Sayangnya, perdamaian itu sulit terealisasi. Bukan karena tidak ada kemauan warga SAD untuk menyelesaikan, tetapi terbentur penerapan hukum formal terhadap masyarakat adat.

Tumenggung Jelitai mendekam di tahanan Kepolisian Daerah Jambi dengan status tersangka. Sepuluh tumenggung di Taman Nasional Bukit Duabelas (TNBD) telah menemui Kepala Kepolisian Resor Sarolangun untuk membawa Jelitai menjalani sidang adat.

Namun, upaya itu tidak membuahkan hasil. ”Kami hanya bermaksud meminjam Tumenggung Jelitai barang sebentar supaya Tumenggung Jelitai hadir meminta maaf dan menyerahkan denda kepada keluarga korban supaya perdamaian di antara kami semua benar-benar tercapai,” ujar Tumenggung Pemobar, pemimpin SAD wilayah Makekal Tengah.

Lalu, para tumenggung berangkat ke Kota Jambi dengan maksud menemui Kepala Polda dan Gubernur Jambi. Sudah sepekan berada di Jambi, harapan mereka belum juga terealisasi.

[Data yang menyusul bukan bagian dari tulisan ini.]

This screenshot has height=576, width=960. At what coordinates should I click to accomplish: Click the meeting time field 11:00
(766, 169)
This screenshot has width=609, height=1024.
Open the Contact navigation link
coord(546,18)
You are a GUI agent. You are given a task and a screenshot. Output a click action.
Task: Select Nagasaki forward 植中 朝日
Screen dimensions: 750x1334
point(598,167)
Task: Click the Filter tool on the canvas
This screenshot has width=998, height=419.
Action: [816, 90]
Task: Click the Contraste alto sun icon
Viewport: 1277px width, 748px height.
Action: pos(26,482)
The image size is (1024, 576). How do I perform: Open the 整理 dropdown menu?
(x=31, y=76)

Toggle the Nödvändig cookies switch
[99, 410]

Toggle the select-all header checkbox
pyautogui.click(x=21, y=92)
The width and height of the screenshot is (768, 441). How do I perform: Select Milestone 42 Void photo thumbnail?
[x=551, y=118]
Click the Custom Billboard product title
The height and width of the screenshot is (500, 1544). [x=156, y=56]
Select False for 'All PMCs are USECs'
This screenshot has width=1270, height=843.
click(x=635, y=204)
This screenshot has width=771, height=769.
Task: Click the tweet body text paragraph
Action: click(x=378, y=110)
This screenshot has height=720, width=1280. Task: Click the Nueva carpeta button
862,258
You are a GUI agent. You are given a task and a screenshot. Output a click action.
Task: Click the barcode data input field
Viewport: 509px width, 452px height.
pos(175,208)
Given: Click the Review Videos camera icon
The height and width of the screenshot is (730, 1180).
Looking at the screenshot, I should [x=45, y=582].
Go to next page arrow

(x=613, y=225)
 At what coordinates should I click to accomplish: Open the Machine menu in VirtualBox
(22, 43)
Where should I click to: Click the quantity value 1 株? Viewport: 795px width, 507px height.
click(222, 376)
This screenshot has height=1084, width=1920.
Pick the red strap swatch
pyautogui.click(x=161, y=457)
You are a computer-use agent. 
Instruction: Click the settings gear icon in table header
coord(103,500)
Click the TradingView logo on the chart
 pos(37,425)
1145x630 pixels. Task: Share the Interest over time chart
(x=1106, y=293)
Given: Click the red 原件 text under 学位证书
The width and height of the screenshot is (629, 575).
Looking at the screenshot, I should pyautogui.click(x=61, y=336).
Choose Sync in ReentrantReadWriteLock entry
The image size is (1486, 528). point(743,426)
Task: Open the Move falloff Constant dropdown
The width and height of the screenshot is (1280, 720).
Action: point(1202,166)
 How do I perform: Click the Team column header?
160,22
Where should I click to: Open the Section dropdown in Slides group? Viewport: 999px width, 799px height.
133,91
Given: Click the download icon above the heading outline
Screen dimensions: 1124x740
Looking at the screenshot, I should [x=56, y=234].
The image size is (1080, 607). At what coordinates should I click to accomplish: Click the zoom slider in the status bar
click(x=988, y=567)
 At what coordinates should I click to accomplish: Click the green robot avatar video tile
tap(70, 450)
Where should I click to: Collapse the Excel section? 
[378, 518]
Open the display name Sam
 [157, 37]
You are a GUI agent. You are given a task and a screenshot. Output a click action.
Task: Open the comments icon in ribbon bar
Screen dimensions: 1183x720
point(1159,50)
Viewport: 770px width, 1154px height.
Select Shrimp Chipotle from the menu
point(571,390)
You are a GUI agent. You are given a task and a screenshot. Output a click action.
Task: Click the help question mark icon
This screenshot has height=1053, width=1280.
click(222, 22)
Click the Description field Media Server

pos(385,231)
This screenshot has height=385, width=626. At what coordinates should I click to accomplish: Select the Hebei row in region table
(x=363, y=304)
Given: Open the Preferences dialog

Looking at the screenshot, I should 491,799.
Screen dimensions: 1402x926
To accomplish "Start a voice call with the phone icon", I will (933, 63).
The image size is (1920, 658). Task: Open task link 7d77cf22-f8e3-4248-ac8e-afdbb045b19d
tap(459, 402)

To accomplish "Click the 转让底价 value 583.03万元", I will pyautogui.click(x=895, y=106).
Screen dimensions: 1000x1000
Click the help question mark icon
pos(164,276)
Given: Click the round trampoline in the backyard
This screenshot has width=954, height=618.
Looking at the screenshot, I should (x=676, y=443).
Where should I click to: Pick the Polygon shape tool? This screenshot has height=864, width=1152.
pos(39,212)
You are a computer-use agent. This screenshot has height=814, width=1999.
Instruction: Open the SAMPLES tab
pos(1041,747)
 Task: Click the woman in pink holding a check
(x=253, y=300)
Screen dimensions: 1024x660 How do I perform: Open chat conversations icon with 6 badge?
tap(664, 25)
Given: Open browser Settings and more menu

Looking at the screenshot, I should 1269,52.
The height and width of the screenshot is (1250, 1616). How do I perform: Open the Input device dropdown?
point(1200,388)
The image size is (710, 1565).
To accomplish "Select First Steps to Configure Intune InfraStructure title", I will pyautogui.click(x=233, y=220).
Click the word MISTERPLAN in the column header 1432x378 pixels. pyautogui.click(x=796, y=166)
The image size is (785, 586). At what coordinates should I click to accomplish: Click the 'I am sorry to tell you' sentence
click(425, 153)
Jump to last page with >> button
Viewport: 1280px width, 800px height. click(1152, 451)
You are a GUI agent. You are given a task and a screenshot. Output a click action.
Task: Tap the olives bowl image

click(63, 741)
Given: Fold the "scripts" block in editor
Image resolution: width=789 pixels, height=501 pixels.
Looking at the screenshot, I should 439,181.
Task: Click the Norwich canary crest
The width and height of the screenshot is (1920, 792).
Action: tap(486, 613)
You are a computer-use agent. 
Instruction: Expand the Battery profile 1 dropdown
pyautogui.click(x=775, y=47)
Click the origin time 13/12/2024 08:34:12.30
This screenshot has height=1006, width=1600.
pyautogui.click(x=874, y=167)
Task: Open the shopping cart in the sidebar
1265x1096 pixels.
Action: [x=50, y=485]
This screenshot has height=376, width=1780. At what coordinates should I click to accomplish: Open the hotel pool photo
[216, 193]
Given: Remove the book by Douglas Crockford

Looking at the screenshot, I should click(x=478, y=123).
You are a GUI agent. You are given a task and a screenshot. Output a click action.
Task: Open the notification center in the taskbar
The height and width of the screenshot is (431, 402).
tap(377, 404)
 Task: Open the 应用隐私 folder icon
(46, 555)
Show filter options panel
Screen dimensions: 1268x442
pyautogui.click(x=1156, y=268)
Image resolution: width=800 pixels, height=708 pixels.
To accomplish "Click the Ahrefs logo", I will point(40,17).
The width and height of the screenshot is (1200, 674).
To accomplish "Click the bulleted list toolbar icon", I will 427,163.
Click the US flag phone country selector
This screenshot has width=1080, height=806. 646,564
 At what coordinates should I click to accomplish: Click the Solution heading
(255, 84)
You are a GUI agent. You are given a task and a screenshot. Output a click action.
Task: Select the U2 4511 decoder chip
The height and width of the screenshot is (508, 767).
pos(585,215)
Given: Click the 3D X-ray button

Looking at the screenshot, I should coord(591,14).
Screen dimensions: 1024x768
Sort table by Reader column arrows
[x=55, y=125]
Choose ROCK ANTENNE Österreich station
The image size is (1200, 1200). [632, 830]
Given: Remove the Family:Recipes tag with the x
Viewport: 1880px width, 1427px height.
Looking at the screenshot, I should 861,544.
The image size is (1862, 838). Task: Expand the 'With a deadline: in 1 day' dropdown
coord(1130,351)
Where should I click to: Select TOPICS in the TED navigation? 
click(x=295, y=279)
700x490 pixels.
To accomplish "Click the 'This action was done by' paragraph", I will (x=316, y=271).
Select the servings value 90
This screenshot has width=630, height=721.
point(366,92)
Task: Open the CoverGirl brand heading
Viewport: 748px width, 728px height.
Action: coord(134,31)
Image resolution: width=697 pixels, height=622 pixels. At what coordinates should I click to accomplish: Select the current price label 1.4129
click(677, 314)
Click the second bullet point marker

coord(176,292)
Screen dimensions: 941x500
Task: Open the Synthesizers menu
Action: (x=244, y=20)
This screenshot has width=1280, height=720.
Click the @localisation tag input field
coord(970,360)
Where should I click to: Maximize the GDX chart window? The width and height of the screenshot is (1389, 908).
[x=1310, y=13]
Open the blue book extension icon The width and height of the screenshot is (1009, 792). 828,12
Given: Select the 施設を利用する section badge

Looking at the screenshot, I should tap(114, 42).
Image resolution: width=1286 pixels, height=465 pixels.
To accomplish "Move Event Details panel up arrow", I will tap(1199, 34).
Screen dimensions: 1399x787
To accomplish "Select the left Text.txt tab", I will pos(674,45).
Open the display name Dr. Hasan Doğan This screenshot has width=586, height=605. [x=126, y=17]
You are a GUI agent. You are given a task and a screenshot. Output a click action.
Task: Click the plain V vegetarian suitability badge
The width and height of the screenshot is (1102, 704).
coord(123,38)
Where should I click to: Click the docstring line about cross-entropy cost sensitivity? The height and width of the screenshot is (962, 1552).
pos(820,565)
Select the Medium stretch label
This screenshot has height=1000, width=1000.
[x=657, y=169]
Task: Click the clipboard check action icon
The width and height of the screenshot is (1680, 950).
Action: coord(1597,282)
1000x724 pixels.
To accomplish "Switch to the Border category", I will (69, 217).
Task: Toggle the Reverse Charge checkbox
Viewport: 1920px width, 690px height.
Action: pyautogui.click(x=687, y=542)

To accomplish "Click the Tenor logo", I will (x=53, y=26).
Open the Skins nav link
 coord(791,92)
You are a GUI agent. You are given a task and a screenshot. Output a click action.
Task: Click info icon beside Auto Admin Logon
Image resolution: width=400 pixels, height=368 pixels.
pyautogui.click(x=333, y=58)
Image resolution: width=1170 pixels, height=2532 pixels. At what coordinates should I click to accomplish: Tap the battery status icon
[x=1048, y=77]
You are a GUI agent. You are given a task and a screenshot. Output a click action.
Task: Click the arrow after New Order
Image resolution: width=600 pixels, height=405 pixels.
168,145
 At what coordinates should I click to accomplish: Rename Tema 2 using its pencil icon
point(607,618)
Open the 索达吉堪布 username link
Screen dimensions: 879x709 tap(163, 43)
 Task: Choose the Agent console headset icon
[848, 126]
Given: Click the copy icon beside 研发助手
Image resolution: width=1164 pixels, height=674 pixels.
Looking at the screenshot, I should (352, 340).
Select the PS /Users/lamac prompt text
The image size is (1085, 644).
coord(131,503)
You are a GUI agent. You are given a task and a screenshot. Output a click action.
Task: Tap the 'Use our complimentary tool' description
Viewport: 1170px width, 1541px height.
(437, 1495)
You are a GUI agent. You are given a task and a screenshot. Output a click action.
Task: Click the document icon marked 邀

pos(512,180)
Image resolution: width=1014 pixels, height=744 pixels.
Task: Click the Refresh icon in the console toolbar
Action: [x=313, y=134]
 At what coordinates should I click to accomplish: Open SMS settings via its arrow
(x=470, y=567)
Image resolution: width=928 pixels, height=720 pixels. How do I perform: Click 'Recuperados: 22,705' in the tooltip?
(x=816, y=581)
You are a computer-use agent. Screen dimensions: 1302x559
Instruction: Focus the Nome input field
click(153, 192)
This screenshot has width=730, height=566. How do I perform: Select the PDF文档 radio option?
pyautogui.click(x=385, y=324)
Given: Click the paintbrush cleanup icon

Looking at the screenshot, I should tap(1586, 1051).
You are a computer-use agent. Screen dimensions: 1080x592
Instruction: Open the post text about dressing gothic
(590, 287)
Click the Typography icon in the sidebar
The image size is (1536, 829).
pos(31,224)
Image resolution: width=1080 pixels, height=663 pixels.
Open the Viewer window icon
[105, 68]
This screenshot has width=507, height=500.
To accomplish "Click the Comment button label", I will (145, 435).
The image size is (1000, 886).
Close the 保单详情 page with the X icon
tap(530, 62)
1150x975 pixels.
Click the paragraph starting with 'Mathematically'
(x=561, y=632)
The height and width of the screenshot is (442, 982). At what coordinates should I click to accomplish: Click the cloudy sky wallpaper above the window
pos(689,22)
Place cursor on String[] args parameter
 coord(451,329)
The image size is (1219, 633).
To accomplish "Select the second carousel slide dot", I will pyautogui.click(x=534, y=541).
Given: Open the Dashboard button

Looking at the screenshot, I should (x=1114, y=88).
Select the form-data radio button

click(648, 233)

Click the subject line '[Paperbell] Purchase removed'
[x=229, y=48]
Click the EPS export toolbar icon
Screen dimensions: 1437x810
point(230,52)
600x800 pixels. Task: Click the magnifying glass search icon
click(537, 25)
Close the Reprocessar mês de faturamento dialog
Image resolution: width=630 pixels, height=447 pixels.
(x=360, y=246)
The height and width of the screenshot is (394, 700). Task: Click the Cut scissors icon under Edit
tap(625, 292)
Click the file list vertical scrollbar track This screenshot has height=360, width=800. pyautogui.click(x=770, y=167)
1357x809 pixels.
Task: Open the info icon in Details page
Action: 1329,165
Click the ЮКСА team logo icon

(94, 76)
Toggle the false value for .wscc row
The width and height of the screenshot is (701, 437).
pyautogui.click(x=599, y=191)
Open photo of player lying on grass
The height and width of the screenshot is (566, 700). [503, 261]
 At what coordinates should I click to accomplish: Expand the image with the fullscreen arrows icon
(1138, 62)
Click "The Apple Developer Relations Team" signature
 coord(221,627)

Rabu (7/1) lalu, ketika para tumenggung bermaksud menemui Gubernur Jambi Zulkifli Nurdin di kantornya, mereka justru diusir petugas Satpol PP. ”Kami tidak diperbolehkan masuk ke dalam gedung,” ujar Pemobar, yang bersama semua tumenggung hanya dapat berteduh di bawah sebuah pohon besar dekat kantor gubernur, sambil menanti kalau-kalau gubernur melintas.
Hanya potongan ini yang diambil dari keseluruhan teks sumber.